The group met at a regular time each week to talk about a number of different projects. It involved 6 schools, 9 adults and 26 students.
Evidence of Learning/Benefits
|1. One notable piece of work involved the production of a machinima film based on a true-life historical gothic murder mystery. The Time-travellers’ machinima wiki and forum provided an online space in which to discuss the ongoing project. The final movie can be viewed at - http://schomepark.blip.tv/file/971966/
This involved 12 individuals, most but not all, being from the SEGfL project.
2. Teachers TV filmed a programme on Schome Park (in two settings) one of which involved one of the schools involved in the SEGfL project. It was entitled ICT for the Non-Specialist - Virtual Worlds.
There have been clear social benefits for students in terms of building confidence and enhancing self-esteem. Development of IT-based skills has also been relatively easy to demonstrate because of involvement in projects and the legacy of built objects around the island. There is also evidence within the blogs and wikis of higher-order thinking and the ability to engage in mature debates around quite complex issues e.g. seeking permission for building and conforming, or not, to building regulations. One student was directly interviewed for the Teachers TV film entitled ‘This virtual life’.

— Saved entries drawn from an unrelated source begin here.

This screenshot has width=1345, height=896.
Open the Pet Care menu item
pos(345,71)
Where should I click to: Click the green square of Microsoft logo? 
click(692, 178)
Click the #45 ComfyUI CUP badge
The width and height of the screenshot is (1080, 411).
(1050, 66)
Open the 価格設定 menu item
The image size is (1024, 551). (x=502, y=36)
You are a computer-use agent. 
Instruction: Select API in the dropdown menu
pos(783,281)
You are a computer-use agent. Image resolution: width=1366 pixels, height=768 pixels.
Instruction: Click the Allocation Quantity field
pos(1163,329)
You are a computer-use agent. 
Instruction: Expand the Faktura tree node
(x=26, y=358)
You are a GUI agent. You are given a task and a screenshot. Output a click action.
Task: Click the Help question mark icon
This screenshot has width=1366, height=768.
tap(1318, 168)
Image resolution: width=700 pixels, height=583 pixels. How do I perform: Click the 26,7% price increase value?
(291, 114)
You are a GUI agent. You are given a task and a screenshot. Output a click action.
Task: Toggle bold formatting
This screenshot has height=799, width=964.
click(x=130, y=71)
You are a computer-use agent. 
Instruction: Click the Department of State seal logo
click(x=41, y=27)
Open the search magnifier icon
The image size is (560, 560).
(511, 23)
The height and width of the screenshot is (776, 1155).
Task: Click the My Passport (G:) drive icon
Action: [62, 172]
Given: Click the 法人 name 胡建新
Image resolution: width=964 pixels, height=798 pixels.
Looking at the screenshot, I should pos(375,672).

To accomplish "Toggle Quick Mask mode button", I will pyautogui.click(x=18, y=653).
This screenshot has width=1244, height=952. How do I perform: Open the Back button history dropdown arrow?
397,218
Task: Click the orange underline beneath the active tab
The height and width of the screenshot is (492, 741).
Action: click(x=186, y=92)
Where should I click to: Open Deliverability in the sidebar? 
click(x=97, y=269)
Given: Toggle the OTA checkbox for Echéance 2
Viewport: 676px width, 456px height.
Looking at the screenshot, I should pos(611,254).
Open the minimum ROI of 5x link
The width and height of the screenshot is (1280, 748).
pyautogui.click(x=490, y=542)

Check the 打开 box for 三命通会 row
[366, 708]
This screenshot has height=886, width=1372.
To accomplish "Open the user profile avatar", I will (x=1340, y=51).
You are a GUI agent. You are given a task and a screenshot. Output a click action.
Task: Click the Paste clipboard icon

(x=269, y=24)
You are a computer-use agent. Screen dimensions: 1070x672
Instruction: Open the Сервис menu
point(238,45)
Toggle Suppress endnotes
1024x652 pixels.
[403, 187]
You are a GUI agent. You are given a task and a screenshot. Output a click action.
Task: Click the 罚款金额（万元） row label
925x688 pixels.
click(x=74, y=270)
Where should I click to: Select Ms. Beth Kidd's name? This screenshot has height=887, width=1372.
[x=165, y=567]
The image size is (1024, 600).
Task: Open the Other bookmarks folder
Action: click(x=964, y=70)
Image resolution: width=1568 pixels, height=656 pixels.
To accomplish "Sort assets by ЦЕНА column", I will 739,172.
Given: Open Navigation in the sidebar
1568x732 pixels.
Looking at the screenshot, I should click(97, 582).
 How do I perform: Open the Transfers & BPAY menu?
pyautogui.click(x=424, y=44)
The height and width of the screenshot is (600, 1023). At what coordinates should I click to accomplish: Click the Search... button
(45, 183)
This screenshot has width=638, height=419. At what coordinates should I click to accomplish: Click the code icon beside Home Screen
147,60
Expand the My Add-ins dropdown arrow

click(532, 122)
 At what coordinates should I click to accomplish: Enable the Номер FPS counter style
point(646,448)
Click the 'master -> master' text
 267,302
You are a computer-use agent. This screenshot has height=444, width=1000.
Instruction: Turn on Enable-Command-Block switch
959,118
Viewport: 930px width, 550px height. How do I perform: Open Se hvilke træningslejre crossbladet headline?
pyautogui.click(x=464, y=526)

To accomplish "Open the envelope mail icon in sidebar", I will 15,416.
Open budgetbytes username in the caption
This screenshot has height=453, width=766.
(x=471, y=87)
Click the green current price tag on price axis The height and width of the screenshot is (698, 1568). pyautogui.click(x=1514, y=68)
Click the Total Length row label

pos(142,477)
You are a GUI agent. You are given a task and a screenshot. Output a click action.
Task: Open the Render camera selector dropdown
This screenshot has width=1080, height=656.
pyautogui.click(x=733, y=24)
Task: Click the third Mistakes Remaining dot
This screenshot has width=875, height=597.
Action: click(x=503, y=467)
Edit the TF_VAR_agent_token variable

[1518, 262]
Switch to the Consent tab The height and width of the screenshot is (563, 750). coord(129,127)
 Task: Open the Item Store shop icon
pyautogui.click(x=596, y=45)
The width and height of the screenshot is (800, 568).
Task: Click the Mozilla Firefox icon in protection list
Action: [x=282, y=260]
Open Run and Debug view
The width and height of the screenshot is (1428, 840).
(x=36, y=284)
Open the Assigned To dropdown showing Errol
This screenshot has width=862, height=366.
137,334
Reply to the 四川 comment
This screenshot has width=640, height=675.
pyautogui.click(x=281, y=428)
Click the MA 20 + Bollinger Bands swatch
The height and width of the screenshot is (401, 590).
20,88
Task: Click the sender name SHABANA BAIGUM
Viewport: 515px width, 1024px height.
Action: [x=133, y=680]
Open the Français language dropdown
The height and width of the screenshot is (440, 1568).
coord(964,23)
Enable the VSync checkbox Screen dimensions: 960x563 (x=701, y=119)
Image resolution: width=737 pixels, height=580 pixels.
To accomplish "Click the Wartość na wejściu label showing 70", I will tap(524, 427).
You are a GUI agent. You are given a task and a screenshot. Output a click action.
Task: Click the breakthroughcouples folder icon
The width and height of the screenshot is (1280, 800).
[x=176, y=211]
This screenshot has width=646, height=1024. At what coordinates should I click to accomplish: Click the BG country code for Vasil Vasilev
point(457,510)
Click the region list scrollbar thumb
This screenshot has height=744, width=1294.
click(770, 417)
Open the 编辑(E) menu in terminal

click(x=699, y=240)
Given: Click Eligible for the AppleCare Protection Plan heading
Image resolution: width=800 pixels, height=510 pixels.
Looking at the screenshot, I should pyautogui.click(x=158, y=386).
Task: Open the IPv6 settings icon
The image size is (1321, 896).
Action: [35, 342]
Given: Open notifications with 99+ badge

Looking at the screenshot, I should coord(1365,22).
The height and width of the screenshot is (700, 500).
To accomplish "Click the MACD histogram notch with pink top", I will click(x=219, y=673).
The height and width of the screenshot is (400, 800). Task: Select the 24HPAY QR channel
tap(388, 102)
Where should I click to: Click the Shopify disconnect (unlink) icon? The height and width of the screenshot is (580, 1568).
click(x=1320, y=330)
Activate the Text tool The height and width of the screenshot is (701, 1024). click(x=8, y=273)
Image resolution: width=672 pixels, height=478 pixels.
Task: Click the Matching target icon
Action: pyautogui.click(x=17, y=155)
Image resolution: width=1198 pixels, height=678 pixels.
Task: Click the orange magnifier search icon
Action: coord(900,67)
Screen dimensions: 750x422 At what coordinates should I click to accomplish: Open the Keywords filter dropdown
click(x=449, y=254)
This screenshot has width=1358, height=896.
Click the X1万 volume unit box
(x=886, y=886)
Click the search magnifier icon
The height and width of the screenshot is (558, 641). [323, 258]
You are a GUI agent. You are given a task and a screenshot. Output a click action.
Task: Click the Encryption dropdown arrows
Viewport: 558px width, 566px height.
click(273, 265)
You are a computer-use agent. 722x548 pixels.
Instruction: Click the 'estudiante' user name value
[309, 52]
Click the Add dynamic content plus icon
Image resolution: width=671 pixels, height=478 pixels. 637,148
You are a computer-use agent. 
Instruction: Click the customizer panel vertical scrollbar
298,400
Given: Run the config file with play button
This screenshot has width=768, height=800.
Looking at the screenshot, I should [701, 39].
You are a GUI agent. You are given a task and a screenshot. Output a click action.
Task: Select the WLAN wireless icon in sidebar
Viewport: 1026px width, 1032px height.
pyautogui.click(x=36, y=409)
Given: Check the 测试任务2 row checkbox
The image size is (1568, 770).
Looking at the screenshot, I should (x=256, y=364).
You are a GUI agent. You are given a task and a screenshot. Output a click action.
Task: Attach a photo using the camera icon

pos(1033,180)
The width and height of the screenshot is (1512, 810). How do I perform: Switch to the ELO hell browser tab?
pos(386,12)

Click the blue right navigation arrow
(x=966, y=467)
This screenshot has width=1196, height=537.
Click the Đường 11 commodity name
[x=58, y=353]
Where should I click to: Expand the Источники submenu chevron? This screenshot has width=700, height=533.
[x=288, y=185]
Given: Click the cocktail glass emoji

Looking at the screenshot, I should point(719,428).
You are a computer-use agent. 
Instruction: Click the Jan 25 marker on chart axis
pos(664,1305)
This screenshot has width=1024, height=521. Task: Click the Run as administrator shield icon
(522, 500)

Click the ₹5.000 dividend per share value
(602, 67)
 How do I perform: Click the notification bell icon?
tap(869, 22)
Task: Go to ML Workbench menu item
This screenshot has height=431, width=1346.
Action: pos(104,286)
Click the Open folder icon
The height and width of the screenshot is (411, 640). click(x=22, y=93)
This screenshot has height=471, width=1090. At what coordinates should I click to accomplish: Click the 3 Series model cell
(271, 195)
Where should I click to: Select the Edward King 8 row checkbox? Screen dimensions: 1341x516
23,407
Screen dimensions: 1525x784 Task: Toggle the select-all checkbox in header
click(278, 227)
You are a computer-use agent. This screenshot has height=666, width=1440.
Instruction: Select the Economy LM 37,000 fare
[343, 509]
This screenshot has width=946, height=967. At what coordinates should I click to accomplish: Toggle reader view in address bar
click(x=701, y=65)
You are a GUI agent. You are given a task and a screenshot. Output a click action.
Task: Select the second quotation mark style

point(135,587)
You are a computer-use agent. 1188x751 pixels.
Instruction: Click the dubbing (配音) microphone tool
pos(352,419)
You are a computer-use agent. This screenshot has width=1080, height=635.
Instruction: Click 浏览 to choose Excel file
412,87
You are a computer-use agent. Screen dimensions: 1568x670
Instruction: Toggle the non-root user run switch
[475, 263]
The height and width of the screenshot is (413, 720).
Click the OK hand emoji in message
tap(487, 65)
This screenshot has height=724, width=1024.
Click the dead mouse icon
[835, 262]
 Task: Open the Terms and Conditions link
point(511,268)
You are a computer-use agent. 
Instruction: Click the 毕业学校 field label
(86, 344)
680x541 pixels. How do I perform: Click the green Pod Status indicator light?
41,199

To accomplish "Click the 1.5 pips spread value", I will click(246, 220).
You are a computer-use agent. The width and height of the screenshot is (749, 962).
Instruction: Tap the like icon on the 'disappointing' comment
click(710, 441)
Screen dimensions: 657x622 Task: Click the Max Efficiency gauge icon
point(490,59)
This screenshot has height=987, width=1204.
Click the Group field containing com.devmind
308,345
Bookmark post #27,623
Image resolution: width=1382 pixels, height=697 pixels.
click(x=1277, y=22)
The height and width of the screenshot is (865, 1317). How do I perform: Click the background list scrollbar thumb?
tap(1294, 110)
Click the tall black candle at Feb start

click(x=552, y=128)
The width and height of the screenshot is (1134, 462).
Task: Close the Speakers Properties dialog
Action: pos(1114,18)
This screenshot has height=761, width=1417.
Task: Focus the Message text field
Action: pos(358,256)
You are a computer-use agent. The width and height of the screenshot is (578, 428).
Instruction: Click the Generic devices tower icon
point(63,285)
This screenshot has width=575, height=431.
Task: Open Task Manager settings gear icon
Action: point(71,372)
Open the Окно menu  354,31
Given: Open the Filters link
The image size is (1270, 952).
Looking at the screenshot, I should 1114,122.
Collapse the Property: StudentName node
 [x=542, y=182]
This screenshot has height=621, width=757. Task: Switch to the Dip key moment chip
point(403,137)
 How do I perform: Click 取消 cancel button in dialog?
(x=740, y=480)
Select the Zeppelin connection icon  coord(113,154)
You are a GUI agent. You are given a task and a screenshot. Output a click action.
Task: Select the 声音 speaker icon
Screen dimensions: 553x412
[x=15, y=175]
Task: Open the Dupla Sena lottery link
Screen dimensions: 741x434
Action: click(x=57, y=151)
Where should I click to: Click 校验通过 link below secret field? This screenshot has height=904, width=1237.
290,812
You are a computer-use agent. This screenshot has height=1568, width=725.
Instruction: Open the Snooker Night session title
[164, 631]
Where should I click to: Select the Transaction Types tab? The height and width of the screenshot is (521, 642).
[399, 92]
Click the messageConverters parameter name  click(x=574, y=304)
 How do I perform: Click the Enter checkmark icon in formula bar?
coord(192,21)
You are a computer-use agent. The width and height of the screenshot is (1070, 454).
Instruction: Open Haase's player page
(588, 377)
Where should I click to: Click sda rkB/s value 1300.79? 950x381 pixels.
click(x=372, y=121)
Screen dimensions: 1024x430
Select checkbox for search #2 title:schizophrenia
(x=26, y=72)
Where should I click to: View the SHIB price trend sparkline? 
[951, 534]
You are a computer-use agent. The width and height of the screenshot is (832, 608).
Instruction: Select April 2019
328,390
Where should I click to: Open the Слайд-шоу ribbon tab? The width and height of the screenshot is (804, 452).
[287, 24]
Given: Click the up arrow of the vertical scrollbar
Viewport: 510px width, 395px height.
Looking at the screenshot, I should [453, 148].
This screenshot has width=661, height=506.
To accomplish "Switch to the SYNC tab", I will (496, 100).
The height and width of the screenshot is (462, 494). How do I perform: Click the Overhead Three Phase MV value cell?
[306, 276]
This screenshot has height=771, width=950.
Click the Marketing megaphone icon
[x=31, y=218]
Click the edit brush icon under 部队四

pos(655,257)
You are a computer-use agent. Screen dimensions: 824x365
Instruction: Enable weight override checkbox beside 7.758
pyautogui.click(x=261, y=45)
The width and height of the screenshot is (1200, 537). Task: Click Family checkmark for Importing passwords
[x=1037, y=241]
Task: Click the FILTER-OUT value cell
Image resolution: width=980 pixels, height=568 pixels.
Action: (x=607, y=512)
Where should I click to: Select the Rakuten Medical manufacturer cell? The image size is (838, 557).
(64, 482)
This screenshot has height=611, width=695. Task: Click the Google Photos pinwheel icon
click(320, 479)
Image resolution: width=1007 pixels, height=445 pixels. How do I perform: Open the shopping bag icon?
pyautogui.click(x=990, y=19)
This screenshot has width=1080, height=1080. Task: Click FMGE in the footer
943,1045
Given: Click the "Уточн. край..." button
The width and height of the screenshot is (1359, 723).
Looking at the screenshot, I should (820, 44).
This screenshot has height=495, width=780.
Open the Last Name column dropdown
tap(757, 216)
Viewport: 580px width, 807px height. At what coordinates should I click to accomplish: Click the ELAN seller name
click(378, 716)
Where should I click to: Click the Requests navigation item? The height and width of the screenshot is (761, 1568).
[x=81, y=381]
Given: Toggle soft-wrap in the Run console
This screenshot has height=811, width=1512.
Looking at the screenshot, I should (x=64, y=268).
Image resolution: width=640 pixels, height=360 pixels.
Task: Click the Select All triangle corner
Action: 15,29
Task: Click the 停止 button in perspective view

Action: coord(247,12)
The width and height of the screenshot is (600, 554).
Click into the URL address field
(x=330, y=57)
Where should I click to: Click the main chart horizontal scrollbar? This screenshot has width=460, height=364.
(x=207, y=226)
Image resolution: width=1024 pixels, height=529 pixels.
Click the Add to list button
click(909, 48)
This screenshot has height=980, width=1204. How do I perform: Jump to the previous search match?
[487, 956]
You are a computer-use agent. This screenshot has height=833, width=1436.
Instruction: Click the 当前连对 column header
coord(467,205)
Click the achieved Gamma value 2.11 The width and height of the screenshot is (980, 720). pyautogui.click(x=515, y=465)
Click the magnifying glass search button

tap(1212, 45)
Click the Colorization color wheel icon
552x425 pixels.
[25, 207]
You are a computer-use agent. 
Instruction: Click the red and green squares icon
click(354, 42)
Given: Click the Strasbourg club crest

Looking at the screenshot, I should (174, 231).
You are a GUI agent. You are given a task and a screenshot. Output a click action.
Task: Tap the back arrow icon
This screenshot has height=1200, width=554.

An in-depth evaluation of one school’s involvement in this project can be viewed at - http://www.segfl.org.uk/microsites/library/1216053136/jh_eval.pdf
Getting full access to Second Life through LA and school firewalls proved challenging but was eventually overcome by some of the schools involved.
Requesting permission to build was a continual barrier to progress until a parcel of land was identified for Time Travellers.
As a general rule, staff and students involved in the project found the blogs, wikis and forums overwhelming. As a project leader I made it my responsibility to discover its hidden depths and after a large time-investment found that the system was very useful. However, for casual users the system was not fit for purpose because of the steep learning curve.
Some tension was caused by schools joining what was essentially a home-based project (which was understandable). Some existing students found it hard to accommodate the notion of school involvement. In some cases, staff and students in the SEGfL group were put off by negative comments from existing students and staff by comments like , ‘this isn’t the way we do things here’. This became less of an issue as time progressed.
Some students became quite unfocussed in their activities without direct teacher/adult involvement.
One significant issue concerns how to demonstrate long-term educational benefit. How do skills gained within an online virtual gaming environment transfer to real-life. What curriculum learning has taken place?
Key Lessons Learned
- How to open access to SL within schools
- The importance of regular meetings
- The need to design specific projects to keep students focussed
- The need to create online interactive social networking facilities that are fit for purpose
One last point. The project was a big success for SEGfL. It enabled us to secure funding for the next two years to explore educational uses of virtual worlds within the school curriculum. We are indebted to the OU for its invitation to be involved in the one year collaboration.